Wer am Tandem-Programm teilnimmt, kann auch im wöchentlichen Projekt-Seminar Fach-Vorträge halten. Denn dadurch bekämen die geflüchteten Akademiker wieder Selbstvertrauen- genau das, was ihnen hier am meisten fehle, sagt Becker:
"Für viele Menschen, die vorher zum Beispiel erfolgreiche Anwaltskanzleien hatten, Arztpraxen, die Manager waren, für die ist es sehr entmenschlichend und sehr erniedrigend, wenn sie hier ankommen und plötzlich gar nichts mehr sind. Plötzlich nicht mehr gefragt werden, was sie vorher gemacht haben. Also, es ist immer die Rede von so einer Masse von Flüchtlingen, die hier ankommen; sie sind nur noch Teil einer Masse."
Alltäglicher Druck
Mehr als 13.000 Flüchtlinge kamen vergangenes Jahr aus Eritrea nach Deutschland. So wie Kahsay. Seit der 30-Jährige hier ist, hat er nicht mehr gearbeitet. Er hat versucht, deutsch zu lernen. Kahsay spricht gut, hat aber oft Angst, Fehler zu machen und spricht deshalb lieber Englisch. Er sagt, besonders wenn es um Anträge auf Sozialämtern geht, die über seine Zukunft entscheiden, könne er sich keine Missverständnisse erlauben:
"Wir müssen in viele verschiedene Büros gehen, aber wir sprechen nicht richtig Deutsch. Eigentlich müssen wir einen Dolmetscher mitbringen. Aber wenn du keinen Dolmetscher findest, dann bist du gestresst – deswegen ist die Kommunikation mit den Büroleuten oft nicht gut."
Der Druck, dem Kahsay ausgesetzt ist, wäre für Ines die Hölle, sagt sie. Vor allem, weil sie weiß, wie viel Kahsay von seinem Fach versteht:
"Da habe ich ihm mal gezeigt das Chemische Rechnen, Stöchiometrie, und habe dann gesagt, oh wie schwer das ist und dann hat er nur gemeint: das ist doch voll einfach!"
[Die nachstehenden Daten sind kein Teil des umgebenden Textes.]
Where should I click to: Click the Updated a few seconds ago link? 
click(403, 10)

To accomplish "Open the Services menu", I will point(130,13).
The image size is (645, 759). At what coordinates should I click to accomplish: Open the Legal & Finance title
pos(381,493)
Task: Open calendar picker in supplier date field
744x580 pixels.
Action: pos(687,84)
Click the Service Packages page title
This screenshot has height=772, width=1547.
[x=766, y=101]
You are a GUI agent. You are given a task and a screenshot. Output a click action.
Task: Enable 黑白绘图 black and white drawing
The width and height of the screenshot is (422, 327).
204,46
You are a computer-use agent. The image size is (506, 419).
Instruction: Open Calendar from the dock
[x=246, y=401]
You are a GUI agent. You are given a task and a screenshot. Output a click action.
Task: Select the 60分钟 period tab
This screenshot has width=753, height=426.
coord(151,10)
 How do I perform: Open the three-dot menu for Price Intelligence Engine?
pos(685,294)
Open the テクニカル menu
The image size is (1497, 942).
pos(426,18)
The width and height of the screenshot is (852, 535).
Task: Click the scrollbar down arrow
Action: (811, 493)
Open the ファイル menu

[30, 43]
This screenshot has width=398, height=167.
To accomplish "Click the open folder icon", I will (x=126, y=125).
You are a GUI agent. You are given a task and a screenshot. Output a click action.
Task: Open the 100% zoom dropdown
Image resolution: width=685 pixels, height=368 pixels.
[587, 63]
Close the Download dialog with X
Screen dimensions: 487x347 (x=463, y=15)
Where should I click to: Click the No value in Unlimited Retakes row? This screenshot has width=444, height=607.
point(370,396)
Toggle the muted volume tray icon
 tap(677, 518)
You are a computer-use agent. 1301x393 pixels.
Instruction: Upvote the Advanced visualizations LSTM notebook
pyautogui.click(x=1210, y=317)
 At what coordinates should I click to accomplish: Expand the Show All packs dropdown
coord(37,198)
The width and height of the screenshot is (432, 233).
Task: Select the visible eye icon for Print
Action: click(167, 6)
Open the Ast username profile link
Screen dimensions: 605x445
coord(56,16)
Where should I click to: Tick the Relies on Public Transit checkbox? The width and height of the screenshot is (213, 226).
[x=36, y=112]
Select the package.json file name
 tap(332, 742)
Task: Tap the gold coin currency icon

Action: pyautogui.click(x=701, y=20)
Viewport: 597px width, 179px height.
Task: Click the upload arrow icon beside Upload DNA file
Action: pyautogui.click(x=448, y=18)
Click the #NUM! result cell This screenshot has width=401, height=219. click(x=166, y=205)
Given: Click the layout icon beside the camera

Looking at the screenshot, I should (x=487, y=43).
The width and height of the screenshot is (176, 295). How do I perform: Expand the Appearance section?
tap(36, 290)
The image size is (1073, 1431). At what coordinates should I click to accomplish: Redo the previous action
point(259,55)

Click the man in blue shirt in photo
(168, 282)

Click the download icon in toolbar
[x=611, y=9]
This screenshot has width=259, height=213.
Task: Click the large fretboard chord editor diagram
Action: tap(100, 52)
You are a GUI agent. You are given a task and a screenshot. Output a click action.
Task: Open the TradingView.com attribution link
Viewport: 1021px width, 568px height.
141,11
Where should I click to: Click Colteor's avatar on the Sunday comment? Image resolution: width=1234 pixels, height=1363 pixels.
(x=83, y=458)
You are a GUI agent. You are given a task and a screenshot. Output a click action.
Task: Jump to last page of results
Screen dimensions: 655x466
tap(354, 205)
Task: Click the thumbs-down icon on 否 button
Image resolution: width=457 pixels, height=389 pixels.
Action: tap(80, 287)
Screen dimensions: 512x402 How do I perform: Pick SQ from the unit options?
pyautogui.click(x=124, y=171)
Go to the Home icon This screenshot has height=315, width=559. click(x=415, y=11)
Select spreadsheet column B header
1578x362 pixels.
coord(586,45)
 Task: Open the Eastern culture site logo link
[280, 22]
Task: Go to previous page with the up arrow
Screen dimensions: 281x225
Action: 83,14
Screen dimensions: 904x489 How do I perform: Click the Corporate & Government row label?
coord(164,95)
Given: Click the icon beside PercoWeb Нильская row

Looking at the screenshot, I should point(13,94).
Gegenseitige Unterstützung
Schon oft habe er ihr geholfen. Im Gegenzug ruft Ines bei Kahsay's Krankenkasse an, fragt nach, weshalb ein Druckfehler im Geburtsjahr auf seinem Kärtchen ist; oder geht mit ihm zur Bank und bittet darum, ein Konto für ihn zu eröffnen. Die 21-Jährige sagt:
"Die Flüchtlinge, sie wollen arbeiten und ich möchte ihnen eben helfen durch diesen Bürokratiedschungel durchzukommen, dass sie hier ihren Traum auch verwirklichen können, hier Fuß fassen können und sich integrieren können."
Auch Studierende aus anderen Städten wollen das Tandem-Programm an ihre Uni holen. In Mainz hätten sich schon einige Ehrenamtliche gemeldet, erzählt die Initiatorin Merle Becker. Denn noch finanziert sich das Projekt nur über Spenden. Von dem Geld bezahlt Becker dann Deutschkurse. Kahsay's Deutsch werde immer besser, sagt Ines. Auch weil er in ihren Büchern liest, wenn er ihr bei Aufgaben hilft. Umso mehr bemüht sich Ines, ihm bald einen Job zu organisieren:
"Ich werde mich in den Ferien darum kümmern, hier Kliniken anzufragen. Und wenn sie möchten, dann komme ich auch gerne mit, falls er nicht alles beim ersten Mal versteht oder falls Differenzen mal auftauchen, dass sie auch einen Ansprechpartner haben."
"Türen öffnen" - das Ziel des Programms. Denn nur so könnten Deutsche wie auch geflüchtete Menschen ihr Potenzial in Deutschland einbringen.